# [EXERCISE DETAILS]
Copy the lines of the rows below unchanged, from the line with "Click the 980mm-1300mm chest support cell" to the line with "tap(339, 226)", both included.
BEGIN PROVIDED DATA
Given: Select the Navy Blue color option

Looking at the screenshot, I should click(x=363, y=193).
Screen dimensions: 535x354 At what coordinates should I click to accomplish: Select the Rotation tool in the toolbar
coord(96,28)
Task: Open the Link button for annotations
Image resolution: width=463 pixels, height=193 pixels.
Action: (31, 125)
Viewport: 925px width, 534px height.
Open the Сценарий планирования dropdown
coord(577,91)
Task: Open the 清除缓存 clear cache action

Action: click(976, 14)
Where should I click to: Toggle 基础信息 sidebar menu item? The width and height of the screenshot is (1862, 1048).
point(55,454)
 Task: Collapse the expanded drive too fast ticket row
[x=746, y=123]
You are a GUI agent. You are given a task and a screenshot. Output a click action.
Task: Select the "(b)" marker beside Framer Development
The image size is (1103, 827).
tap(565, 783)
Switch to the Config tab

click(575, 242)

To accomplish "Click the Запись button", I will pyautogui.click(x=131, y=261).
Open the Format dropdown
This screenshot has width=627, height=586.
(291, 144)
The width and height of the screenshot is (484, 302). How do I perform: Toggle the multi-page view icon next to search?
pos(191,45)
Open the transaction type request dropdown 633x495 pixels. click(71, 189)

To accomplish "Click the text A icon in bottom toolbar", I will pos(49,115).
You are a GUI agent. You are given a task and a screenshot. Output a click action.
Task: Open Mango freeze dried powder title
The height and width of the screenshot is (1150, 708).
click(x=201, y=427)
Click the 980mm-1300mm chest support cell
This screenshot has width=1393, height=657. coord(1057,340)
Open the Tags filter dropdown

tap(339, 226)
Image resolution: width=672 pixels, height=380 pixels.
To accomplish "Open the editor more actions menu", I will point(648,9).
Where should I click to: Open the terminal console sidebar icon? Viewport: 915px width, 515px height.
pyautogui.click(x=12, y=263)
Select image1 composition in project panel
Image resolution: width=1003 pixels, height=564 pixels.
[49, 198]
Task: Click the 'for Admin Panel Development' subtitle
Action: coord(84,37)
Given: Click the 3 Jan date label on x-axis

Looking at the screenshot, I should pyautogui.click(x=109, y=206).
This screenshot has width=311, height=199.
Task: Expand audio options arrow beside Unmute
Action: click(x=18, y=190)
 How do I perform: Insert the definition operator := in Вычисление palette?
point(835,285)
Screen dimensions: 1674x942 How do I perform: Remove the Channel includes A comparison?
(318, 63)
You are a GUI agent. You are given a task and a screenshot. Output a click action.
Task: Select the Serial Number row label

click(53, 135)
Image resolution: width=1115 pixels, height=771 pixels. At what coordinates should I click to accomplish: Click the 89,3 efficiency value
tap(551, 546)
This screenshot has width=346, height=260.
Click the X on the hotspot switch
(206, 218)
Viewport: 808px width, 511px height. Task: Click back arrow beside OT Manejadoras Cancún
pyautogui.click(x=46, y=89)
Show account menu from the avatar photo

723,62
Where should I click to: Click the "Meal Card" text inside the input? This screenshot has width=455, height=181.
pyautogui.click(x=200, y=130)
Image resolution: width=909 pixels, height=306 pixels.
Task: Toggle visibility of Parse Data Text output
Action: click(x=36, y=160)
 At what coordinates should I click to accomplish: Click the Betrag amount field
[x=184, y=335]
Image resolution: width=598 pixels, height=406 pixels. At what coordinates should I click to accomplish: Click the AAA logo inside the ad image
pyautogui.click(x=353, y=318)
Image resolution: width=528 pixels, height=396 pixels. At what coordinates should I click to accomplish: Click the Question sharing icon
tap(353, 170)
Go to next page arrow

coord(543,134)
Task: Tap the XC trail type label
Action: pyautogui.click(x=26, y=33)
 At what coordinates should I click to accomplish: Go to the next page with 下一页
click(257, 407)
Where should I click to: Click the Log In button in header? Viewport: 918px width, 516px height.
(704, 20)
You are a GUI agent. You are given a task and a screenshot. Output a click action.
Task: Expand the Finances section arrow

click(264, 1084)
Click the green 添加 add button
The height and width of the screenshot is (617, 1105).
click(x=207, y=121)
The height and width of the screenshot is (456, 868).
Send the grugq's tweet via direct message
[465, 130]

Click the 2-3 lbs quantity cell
END PROVIDED DATA
# [FINAL RESULT]
Click the 980mm-1300mm chest support cell
This screenshot has width=1393, height=657. coord(1057,340)
Open the Tags filter dropdown

tap(339, 226)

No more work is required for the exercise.